Nichole D’Aprile, 27, of Burr Ridge has modeled for 11 years. Her mother, Joyce Niemann, is the owner of Fashions with Flair, an Oak Brook firm that produces bridal and ready-to-wear fashion shows in the Chicago area. In 1993, D’Aprile formed her own company, Chicago Model Productions in Oak Brook, to train and represent potential models.
“We represent talent from young to full-figured to classic (over 50), and Fashions with Flair uses our talent in their shows,” D’Aprile said. “We have all types of models that look like real people. It’s not like Paris where they’re all 6 feet tall and 100 pounds.”
Runway models can make from $75 to $300 per show. Models at trade shows and other events can make even more.
Theresa Marie Patras of Buffalo Grove has modeled full time for 15 years. Now in her 30s, Patras began modeling part time at age 17 when she did her first back-to-school fashion show at a mall in Joliet.
Ten years ago, Patras joined Fashions with Flair. She had her composites made and has worked on a variety of advertisements for Glad Bags, Carsons and Lands’ End. In December, she appeared in a Nike TV commercial where she was among those cheering for Michael Jordan.
“When you’re young, all (teenage girls) want to be a model,” Patras said. “After a few years, you realize it’s a business and what you do for a living.”
She earns about $110 for a runway show. “Print jobs are usually $150 per hour, with the agency fee taking 15 to 20 percent,” she said.
Patras urges young models to keep their education going and to use modeling earnings to pay for college costs. She also suggests that would-be models stay with reputable agencies. “I never follow up on ads in the paper that say, `Models needed for . . .’ You never know who those people are,” Patras said. “If someone’s looking for a model, they’d go through a professional agency, not through an ad in the paper.”
Patras has seen her bookings change as she moved into her 30s. “When you start out in your 20s, that’s really for fashion looks,” she said. “As you get into your 30s, you go into commercial print work. It’s not so much being in fashion anymore.”
Diane Geiger of Inverness is a fashion coordinator for Fashions with Flair. Geiger modeled when she was in her 20s, but she went on to do fashion coordinating.
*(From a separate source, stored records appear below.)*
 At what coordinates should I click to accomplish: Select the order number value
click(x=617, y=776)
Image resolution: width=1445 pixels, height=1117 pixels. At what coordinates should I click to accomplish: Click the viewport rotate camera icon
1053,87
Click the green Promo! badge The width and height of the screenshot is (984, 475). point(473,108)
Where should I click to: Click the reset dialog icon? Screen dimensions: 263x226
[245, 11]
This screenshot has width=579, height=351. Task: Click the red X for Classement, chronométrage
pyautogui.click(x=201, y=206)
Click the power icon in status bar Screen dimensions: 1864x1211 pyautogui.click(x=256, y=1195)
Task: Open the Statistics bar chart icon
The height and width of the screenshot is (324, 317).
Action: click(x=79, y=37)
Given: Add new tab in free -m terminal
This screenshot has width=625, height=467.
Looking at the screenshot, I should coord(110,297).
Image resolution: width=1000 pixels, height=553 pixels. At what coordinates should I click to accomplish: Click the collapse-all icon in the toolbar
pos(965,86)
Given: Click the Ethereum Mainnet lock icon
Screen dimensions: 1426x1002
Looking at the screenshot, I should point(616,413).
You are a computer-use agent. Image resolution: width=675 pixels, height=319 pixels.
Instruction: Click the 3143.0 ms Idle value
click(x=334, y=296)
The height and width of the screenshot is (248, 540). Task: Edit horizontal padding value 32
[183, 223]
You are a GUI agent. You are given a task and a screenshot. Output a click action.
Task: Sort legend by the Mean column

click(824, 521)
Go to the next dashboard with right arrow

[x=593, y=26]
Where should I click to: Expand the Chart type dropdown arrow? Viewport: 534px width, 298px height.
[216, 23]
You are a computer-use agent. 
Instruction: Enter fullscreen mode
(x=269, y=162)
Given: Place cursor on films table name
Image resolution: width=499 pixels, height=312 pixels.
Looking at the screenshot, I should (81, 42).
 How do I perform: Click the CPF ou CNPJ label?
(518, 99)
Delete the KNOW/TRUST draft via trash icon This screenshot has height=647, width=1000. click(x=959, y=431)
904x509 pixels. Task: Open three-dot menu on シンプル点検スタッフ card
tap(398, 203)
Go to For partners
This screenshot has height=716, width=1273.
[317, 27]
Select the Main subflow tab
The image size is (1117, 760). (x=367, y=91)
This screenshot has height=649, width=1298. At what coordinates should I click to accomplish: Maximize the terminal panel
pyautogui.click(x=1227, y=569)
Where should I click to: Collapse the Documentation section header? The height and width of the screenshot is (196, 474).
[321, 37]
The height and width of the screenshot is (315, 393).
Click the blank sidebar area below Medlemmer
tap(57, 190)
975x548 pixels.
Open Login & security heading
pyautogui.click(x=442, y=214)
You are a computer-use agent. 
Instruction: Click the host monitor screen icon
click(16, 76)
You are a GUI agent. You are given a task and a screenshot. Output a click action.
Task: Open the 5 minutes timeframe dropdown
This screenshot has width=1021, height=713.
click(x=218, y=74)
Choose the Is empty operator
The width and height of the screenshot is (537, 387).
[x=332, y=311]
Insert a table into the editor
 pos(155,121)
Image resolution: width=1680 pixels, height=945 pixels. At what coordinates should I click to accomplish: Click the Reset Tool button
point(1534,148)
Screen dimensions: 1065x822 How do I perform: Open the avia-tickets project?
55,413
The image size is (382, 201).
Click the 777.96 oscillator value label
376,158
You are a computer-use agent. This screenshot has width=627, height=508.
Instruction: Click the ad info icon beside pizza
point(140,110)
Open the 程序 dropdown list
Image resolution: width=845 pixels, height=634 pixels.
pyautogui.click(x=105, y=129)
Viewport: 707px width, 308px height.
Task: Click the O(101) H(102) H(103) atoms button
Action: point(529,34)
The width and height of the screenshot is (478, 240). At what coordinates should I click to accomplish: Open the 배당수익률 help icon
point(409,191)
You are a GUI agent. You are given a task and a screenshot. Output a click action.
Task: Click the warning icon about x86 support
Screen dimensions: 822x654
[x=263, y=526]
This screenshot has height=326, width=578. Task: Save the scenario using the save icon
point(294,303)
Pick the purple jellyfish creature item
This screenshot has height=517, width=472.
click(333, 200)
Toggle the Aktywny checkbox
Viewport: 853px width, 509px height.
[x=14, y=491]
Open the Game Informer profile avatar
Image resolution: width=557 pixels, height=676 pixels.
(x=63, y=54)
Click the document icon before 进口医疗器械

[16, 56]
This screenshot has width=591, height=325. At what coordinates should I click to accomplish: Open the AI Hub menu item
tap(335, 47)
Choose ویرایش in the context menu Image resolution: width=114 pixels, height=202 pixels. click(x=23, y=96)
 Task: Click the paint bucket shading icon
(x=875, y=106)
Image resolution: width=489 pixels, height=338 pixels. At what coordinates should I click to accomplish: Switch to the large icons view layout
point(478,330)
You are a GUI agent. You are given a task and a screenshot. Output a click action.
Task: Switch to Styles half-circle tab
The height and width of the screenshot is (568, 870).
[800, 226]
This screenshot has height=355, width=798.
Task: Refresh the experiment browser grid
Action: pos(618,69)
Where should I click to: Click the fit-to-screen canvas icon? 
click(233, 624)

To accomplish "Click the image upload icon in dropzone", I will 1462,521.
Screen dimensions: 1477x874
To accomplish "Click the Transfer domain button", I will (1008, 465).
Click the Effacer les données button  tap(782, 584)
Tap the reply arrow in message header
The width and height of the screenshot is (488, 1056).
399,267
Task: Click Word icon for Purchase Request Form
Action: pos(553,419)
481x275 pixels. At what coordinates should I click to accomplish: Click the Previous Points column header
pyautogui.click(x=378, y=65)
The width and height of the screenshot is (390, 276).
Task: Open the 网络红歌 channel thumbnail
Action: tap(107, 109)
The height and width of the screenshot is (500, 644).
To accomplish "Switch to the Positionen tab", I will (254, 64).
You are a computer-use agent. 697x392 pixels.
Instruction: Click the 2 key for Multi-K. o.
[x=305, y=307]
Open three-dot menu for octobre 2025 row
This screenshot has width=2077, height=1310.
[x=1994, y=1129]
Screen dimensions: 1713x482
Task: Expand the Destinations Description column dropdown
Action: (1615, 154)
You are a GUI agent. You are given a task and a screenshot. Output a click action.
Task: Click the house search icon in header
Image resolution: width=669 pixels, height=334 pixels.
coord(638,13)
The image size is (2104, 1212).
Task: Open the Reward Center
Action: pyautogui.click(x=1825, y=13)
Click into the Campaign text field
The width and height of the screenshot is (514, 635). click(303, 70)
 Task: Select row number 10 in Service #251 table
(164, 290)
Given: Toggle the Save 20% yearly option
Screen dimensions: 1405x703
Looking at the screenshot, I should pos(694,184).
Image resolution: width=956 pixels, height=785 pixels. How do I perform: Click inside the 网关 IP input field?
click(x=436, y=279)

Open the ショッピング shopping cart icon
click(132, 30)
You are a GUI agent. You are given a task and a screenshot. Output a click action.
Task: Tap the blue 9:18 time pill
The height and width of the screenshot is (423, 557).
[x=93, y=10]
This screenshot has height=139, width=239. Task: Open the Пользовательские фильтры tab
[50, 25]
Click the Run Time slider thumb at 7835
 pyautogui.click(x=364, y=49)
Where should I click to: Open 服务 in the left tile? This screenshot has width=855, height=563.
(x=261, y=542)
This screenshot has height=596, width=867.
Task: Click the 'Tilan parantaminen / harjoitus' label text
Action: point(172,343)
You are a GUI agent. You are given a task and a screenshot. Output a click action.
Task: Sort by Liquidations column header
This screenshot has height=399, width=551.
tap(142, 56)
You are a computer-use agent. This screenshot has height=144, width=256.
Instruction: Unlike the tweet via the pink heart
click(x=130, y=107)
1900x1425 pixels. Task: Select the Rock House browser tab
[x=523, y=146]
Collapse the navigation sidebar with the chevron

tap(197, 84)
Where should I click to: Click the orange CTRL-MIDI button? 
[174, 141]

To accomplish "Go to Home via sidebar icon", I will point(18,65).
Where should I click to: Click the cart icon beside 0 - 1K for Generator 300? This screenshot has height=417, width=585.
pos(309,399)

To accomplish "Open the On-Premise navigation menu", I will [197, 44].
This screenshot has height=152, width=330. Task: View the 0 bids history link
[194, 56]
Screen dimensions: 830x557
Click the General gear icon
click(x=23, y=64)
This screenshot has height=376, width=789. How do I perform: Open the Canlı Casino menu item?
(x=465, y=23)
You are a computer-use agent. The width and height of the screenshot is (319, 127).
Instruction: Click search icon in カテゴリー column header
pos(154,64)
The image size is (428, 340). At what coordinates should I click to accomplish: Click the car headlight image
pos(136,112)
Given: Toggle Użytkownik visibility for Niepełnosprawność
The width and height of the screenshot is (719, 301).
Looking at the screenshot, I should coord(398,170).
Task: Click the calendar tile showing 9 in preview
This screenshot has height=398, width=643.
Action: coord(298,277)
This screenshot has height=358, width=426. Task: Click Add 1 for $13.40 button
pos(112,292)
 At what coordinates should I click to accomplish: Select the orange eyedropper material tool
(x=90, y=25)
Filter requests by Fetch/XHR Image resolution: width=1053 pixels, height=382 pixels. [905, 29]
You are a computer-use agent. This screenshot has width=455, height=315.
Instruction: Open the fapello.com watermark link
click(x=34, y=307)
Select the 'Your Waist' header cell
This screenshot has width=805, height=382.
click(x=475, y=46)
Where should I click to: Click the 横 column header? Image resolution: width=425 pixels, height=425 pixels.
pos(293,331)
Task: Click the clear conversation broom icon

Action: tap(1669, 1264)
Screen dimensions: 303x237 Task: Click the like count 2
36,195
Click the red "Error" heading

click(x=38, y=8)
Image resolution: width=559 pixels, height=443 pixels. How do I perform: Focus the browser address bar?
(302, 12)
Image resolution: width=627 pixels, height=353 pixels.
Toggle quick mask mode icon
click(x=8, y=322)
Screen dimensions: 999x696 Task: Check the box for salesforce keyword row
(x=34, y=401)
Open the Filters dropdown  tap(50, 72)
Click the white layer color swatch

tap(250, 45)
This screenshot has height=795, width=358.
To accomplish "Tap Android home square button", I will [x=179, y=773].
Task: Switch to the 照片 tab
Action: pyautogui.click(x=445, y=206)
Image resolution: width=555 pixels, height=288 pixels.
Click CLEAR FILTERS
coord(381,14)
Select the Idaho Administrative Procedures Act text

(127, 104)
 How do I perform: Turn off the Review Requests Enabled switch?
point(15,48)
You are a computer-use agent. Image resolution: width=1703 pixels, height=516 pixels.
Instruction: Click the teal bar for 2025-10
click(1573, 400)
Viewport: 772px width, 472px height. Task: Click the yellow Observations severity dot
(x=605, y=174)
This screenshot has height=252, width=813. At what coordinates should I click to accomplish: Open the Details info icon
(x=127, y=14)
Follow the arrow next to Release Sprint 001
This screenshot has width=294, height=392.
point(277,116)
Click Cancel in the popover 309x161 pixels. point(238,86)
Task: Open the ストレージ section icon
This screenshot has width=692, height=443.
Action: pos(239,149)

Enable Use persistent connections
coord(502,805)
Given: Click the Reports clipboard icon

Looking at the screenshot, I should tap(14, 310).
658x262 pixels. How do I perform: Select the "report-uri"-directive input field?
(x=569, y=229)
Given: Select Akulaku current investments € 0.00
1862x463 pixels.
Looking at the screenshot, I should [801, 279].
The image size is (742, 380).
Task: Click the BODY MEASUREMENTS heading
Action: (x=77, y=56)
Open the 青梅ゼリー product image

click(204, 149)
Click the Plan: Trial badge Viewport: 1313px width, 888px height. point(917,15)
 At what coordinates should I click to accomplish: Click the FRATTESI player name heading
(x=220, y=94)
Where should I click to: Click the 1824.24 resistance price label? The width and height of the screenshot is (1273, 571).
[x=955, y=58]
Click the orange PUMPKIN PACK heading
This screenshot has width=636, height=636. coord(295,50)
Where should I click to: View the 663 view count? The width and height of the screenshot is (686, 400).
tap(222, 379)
At a recent ready-to-wear fashion show at the Biltmore Country Club in Barrington, Geiger was behind the scenes armed with a portable headset as she sent six women and one man onstage to show off the garments.
Although it looks simple and fun, Geiger said, “Runway modeling is not an easy thing. They have to be able to be briefed quickly before the show. We’ll put two or three models up there at once and there’s choreography. If their gait is different, they have to be able to pick up the speed and step the same.”
Twirling long-trained wedding dresses while stepping to lively music takes experience. “You have to know how to control a train and make it land just right on the runway and be comfortable doing it,” said Gina Wolf, 27, of Gurnee, who has been a runway model for five years and was one of D’Aprile’s first clients.
Training and experience keep models from getting harried during a fast-paced fashion show. “The time is short between runs,” Wolf said. “Your hair is messed up, they’re calling your name. You’re running backstage, flipping off your clothes, getting your next outfit on and making sure everything’s perfect.”
The event is so exhilarating for Wolf and other models that they don’t mind the hectic pace. “It gets you so pumped up — it’s really exciting,” Wolf said. “It’s a great way to be in the spotlight. It’s like being in a fantasy and getting paid.”